[Task goal]: When a line in the records contains the string "checkbox", copy that line.

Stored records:
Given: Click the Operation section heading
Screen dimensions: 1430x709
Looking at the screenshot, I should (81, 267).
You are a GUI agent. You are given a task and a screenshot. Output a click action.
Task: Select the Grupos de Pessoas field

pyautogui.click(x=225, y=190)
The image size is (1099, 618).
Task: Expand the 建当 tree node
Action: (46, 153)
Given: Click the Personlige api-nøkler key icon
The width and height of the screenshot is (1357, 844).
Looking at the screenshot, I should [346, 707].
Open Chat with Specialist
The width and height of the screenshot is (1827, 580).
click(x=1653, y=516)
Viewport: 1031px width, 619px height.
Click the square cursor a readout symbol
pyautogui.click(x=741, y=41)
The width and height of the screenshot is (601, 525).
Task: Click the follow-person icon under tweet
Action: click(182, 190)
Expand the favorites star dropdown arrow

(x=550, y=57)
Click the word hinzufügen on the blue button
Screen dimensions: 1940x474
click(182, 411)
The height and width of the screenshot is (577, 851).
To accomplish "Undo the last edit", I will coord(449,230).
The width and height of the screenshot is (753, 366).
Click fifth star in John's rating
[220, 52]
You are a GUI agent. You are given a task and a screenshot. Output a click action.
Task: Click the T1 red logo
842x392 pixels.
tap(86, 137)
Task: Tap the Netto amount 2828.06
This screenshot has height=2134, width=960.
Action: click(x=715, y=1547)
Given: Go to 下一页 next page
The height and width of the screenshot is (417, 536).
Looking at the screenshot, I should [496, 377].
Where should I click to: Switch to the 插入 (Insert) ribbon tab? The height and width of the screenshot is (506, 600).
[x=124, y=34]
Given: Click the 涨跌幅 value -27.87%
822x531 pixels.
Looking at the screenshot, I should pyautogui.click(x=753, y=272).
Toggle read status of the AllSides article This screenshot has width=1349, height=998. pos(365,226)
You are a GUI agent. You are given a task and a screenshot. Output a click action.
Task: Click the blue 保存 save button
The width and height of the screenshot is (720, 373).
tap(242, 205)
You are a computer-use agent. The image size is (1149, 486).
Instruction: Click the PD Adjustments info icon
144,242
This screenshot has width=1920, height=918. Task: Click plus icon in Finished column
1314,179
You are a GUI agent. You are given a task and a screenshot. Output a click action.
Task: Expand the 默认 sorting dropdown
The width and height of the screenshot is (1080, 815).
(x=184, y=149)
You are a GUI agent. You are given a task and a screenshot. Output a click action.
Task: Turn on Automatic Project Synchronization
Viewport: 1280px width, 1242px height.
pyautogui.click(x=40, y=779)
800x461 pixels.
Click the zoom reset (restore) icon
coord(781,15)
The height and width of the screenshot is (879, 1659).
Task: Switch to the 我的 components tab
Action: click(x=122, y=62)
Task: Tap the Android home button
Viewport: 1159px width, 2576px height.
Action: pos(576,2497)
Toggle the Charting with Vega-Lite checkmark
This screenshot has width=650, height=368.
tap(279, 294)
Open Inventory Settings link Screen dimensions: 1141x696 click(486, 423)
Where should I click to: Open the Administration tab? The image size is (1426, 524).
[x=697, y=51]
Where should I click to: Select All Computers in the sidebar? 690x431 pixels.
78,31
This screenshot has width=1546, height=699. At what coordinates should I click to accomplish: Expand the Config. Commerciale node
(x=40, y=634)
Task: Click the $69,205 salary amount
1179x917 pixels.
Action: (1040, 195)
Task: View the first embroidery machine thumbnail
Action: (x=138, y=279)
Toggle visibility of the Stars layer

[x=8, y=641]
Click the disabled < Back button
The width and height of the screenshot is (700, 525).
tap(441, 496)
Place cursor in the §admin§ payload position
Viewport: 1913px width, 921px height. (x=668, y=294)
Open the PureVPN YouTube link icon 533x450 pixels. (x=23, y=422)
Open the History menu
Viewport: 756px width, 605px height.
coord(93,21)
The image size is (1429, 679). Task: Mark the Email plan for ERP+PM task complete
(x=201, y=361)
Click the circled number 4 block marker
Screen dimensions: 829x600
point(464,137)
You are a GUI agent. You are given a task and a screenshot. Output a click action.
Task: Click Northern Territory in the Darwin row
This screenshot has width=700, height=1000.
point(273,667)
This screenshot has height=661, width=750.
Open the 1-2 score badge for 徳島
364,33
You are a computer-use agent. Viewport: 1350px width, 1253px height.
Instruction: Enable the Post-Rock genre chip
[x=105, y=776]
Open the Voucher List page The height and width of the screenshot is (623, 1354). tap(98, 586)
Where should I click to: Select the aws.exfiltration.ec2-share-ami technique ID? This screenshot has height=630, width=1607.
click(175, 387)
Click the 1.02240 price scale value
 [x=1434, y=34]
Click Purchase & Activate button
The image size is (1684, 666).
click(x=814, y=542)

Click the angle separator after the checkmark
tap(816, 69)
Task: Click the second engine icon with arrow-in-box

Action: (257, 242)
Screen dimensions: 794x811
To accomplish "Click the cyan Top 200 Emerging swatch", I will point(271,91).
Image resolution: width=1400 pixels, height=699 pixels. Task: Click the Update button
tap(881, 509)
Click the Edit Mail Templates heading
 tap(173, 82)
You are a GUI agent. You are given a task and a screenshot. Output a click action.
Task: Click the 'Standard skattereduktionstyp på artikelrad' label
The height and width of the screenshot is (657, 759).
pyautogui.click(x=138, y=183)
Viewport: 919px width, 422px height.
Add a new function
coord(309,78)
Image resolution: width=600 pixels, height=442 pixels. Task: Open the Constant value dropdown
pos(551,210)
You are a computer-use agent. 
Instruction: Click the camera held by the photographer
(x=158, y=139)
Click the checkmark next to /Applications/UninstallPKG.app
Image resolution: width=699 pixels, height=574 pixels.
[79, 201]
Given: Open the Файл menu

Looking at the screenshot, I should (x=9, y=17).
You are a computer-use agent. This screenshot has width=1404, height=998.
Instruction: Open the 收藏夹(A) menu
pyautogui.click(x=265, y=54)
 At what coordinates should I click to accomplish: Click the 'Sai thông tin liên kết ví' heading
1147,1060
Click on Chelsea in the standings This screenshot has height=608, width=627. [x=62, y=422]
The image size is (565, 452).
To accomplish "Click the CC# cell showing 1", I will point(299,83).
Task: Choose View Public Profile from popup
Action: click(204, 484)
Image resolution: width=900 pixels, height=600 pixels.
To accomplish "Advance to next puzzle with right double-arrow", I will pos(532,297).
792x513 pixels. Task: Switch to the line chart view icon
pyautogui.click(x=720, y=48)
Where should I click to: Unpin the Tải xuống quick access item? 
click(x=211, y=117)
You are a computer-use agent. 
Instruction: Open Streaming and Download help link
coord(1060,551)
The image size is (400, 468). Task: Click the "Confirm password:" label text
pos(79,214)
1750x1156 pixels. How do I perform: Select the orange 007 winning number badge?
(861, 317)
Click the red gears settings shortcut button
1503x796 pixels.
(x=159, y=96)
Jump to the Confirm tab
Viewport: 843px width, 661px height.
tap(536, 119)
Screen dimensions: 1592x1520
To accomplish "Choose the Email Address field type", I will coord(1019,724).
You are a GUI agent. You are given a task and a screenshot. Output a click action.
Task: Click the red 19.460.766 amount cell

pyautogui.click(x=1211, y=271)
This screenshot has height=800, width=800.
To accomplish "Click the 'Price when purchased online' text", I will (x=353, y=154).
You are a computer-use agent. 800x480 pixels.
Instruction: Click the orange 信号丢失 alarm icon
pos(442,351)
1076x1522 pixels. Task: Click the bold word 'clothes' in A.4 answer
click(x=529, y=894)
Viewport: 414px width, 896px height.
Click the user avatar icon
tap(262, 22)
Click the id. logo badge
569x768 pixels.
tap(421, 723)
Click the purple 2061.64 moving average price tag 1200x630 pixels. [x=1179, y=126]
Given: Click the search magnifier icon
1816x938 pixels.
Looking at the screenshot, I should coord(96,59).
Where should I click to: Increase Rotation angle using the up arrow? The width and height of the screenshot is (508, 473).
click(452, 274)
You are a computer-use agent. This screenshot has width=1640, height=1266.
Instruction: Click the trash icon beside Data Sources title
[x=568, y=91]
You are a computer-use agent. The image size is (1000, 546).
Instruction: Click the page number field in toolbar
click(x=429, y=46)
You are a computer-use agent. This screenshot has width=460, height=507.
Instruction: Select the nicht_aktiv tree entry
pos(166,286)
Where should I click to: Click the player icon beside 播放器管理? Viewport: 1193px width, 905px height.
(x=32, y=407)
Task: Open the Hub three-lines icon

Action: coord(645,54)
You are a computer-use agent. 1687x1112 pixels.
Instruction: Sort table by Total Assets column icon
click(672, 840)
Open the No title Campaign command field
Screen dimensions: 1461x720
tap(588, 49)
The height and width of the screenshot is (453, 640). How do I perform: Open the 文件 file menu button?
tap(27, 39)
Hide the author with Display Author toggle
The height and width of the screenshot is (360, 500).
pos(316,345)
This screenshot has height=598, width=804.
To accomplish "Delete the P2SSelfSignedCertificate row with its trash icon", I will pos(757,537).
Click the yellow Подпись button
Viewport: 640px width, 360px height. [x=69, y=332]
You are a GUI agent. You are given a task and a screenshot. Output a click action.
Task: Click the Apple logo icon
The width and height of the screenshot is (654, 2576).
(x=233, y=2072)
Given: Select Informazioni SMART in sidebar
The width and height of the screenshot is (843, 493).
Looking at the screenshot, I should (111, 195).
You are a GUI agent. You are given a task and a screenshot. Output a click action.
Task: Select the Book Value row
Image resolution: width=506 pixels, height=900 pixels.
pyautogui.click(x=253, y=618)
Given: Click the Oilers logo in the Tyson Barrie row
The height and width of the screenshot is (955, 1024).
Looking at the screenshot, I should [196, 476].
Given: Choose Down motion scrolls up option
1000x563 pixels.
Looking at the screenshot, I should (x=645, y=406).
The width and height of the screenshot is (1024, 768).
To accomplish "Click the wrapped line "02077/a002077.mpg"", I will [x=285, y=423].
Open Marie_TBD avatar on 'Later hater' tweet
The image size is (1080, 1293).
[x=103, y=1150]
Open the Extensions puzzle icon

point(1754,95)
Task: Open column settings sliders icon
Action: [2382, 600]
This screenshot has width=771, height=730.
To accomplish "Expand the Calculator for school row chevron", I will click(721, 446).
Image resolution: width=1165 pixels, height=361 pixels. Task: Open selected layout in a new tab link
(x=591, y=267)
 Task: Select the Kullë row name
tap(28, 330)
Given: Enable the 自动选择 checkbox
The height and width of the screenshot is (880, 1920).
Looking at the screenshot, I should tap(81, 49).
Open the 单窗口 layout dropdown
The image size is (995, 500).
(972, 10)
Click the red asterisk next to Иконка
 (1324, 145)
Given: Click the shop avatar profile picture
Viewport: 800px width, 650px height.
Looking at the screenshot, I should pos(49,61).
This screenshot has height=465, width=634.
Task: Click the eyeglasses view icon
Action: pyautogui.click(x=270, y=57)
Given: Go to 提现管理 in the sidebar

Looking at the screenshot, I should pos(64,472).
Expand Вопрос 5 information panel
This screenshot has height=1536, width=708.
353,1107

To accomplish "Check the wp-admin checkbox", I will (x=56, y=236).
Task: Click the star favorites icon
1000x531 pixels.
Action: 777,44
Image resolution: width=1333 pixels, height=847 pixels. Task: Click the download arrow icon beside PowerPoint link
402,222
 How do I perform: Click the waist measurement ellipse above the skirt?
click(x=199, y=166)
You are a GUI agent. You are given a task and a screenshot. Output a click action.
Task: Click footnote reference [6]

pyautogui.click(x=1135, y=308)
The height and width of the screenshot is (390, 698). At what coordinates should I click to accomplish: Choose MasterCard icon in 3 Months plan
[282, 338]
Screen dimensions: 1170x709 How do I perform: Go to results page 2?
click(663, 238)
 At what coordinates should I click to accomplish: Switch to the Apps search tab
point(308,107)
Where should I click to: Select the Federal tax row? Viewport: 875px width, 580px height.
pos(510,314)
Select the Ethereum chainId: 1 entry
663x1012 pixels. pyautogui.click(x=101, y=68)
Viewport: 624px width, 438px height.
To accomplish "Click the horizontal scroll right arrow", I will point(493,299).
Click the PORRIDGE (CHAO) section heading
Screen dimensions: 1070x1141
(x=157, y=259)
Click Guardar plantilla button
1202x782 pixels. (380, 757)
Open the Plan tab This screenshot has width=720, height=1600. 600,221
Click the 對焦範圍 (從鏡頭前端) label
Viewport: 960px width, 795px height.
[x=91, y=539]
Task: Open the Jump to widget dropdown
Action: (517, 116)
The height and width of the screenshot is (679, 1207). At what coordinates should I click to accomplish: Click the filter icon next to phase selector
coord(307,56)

[Task result]:
Given: Enable the 自动选择 checkbox
To accomplish "Check the wp-admin checkbox", I will (x=56, y=236).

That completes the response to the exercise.